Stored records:

== Segment start ==

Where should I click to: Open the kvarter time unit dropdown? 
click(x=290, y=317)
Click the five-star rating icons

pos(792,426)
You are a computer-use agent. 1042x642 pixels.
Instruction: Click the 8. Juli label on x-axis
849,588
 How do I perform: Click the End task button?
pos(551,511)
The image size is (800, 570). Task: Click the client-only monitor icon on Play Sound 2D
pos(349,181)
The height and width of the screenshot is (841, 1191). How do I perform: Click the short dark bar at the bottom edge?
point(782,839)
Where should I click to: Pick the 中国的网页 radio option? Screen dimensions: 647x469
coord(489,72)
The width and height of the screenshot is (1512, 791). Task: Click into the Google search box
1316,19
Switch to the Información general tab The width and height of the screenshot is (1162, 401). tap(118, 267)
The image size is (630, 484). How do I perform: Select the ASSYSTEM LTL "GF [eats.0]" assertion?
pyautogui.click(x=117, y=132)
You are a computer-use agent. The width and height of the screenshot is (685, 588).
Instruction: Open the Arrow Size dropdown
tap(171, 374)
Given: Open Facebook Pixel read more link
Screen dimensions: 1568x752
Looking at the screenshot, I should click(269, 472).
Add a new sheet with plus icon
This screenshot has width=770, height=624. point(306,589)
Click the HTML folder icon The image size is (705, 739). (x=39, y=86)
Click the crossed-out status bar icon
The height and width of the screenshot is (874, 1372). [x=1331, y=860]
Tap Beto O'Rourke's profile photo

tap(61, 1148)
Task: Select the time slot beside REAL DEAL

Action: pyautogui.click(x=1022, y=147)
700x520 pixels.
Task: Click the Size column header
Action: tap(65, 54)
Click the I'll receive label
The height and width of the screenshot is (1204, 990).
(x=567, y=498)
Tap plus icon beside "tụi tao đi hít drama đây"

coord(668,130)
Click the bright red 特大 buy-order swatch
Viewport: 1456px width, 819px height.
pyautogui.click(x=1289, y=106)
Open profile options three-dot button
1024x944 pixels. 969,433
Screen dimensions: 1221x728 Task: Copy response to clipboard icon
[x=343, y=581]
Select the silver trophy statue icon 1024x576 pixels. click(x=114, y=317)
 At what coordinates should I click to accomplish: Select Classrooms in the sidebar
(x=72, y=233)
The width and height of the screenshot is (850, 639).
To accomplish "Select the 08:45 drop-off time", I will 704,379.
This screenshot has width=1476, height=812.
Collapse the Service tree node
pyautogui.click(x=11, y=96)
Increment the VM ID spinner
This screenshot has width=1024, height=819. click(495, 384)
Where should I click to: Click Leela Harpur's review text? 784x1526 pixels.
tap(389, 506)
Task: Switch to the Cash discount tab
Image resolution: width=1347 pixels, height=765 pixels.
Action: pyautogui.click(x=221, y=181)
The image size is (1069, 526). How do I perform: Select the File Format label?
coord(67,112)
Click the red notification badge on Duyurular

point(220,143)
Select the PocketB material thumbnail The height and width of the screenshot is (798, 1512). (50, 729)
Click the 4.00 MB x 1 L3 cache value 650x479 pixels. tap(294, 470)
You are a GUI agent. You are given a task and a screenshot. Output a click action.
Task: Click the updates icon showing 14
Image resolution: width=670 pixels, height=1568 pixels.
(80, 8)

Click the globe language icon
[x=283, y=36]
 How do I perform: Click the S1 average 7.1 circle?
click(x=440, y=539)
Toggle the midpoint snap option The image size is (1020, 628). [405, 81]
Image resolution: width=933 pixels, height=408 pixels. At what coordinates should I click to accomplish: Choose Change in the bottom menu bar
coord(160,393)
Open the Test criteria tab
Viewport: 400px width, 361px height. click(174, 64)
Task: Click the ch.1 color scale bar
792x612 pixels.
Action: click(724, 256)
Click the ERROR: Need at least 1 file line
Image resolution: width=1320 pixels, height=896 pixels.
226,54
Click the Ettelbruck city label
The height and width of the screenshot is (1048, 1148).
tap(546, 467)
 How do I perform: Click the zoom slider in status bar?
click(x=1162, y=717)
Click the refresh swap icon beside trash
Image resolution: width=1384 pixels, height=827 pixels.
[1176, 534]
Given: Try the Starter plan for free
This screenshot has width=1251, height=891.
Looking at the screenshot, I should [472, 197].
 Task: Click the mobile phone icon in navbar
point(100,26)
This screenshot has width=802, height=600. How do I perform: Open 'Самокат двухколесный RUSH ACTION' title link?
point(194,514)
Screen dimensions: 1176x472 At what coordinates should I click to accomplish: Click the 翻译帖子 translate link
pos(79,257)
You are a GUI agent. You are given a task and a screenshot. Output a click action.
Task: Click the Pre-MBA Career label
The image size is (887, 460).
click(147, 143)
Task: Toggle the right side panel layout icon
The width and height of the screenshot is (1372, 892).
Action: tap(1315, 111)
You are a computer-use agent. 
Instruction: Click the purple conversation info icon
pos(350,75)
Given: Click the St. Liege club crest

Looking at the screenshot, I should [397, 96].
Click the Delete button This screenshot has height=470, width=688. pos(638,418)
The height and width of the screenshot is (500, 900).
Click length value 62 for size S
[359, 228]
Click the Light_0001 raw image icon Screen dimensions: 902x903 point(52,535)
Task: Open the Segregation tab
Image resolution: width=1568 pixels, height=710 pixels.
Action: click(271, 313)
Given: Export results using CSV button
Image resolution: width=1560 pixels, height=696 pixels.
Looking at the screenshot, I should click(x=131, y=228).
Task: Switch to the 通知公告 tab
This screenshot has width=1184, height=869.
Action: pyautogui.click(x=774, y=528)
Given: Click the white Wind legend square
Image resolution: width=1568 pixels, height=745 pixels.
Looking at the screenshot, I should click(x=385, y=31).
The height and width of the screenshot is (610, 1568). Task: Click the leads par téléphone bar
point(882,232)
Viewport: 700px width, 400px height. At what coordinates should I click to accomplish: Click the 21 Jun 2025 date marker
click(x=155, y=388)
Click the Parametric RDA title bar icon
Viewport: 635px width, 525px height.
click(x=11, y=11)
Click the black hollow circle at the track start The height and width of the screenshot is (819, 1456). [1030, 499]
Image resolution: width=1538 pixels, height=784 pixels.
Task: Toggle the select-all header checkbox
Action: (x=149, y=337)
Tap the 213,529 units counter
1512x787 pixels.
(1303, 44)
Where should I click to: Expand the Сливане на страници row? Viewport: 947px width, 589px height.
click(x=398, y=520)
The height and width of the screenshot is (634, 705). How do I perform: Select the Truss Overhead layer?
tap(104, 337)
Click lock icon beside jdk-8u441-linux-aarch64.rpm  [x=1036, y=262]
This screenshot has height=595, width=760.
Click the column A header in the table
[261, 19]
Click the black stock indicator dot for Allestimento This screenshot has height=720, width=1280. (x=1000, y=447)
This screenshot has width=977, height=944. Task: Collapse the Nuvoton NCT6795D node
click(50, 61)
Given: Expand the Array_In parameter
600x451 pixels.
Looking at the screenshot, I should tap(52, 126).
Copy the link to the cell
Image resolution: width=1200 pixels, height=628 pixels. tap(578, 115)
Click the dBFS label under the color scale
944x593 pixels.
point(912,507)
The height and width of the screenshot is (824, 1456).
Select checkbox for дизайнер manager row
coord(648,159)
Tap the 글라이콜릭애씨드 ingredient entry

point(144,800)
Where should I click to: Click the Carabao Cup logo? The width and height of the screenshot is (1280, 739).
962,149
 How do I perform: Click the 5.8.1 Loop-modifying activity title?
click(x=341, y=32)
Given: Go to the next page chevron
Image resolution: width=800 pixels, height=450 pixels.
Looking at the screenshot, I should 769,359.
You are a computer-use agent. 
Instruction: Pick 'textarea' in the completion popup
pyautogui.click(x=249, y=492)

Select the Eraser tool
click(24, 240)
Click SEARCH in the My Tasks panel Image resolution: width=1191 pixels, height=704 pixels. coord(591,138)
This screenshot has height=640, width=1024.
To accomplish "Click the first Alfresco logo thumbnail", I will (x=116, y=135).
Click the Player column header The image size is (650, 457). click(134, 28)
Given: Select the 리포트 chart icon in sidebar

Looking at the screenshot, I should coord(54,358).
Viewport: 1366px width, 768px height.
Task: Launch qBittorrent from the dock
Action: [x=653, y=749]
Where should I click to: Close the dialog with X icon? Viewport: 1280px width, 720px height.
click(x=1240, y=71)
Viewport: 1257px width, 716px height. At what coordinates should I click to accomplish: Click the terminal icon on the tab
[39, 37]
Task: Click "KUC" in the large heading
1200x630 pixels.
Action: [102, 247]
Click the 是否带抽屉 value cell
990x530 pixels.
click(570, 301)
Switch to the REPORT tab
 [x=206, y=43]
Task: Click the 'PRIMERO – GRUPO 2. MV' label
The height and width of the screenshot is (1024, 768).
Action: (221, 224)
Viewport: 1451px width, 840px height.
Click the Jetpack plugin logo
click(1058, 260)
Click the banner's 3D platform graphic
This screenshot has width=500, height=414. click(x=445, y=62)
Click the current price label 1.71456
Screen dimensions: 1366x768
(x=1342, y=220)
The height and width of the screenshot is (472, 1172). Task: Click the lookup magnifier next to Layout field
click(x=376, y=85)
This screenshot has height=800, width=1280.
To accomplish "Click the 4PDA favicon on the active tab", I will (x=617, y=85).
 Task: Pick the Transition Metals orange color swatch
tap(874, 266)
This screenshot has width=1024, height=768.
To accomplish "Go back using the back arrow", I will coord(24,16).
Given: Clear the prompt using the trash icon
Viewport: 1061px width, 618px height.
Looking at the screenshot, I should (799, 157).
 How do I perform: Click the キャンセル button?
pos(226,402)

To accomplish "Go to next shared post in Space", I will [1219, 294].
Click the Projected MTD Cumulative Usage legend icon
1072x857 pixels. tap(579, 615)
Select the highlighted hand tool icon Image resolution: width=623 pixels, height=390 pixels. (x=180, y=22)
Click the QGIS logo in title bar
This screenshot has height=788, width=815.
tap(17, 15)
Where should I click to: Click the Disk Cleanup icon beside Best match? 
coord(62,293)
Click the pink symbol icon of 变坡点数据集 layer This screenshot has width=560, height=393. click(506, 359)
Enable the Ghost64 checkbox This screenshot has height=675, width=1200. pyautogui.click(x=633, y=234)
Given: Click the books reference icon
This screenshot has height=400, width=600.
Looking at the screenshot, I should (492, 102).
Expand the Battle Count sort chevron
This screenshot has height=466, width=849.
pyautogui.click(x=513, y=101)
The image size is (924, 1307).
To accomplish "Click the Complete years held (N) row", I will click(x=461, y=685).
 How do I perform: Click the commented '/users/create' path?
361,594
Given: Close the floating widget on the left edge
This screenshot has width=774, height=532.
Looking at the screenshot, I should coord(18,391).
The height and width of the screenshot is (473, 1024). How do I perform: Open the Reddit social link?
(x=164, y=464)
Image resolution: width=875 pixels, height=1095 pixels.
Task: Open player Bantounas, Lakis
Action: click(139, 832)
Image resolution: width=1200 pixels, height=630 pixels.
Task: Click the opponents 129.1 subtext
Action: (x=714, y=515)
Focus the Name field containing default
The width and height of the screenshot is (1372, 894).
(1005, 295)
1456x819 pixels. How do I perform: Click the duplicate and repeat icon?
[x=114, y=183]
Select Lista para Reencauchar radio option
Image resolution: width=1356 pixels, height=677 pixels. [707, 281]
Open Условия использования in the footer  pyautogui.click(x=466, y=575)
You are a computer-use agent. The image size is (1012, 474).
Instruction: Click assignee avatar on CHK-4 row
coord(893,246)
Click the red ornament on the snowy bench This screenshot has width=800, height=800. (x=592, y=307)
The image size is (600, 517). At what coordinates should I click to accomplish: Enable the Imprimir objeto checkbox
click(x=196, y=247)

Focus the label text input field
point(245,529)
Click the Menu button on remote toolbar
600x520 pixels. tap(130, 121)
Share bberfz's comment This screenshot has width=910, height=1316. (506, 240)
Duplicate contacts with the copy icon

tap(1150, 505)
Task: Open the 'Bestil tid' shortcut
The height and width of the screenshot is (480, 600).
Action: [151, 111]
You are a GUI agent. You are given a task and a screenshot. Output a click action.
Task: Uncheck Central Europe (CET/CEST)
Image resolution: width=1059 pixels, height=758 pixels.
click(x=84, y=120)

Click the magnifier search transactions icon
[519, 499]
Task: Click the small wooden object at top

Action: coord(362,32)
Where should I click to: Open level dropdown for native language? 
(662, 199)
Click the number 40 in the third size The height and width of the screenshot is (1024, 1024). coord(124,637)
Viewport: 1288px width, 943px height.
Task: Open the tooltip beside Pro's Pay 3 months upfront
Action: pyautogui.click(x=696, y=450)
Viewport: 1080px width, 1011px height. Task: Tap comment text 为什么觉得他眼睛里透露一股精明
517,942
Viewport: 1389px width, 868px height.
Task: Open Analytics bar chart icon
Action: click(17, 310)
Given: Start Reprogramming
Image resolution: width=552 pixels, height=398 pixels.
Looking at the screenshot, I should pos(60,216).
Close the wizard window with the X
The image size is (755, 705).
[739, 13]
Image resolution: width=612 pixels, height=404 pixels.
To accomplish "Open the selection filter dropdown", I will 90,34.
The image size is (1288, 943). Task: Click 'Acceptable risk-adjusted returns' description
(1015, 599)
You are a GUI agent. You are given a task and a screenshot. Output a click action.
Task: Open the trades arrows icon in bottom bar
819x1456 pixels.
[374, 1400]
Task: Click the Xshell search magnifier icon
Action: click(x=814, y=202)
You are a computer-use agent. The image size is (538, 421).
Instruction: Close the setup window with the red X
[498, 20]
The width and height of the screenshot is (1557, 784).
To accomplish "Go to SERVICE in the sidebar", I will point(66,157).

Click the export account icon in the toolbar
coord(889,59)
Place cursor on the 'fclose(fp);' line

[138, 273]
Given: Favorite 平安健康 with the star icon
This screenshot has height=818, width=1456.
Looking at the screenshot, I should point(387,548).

== Segment end ==

Problem requirements:
What you return must be an exact retyping of the lines above starting at the line with "Click the 4.00" and ending at the line with "Toggle the midpoint", and nothing besides.

Completed exercise:
Click the 4.00 MB x 1 L3 cache value 650x479 pixels. tap(294, 470)
You are a GUI agent. You are given a task and a screenshot. Output a click action.
Task: Click the updates icon showing 14
Image resolution: width=670 pixels, height=1568 pixels.
(80, 8)

Click the globe language icon
[x=283, y=36]
 How do I perform: Click the S1 average 7.1 circle?
click(x=440, y=539)
Toggle the midpoint snap option The image size is (1020, 628). [405, 81]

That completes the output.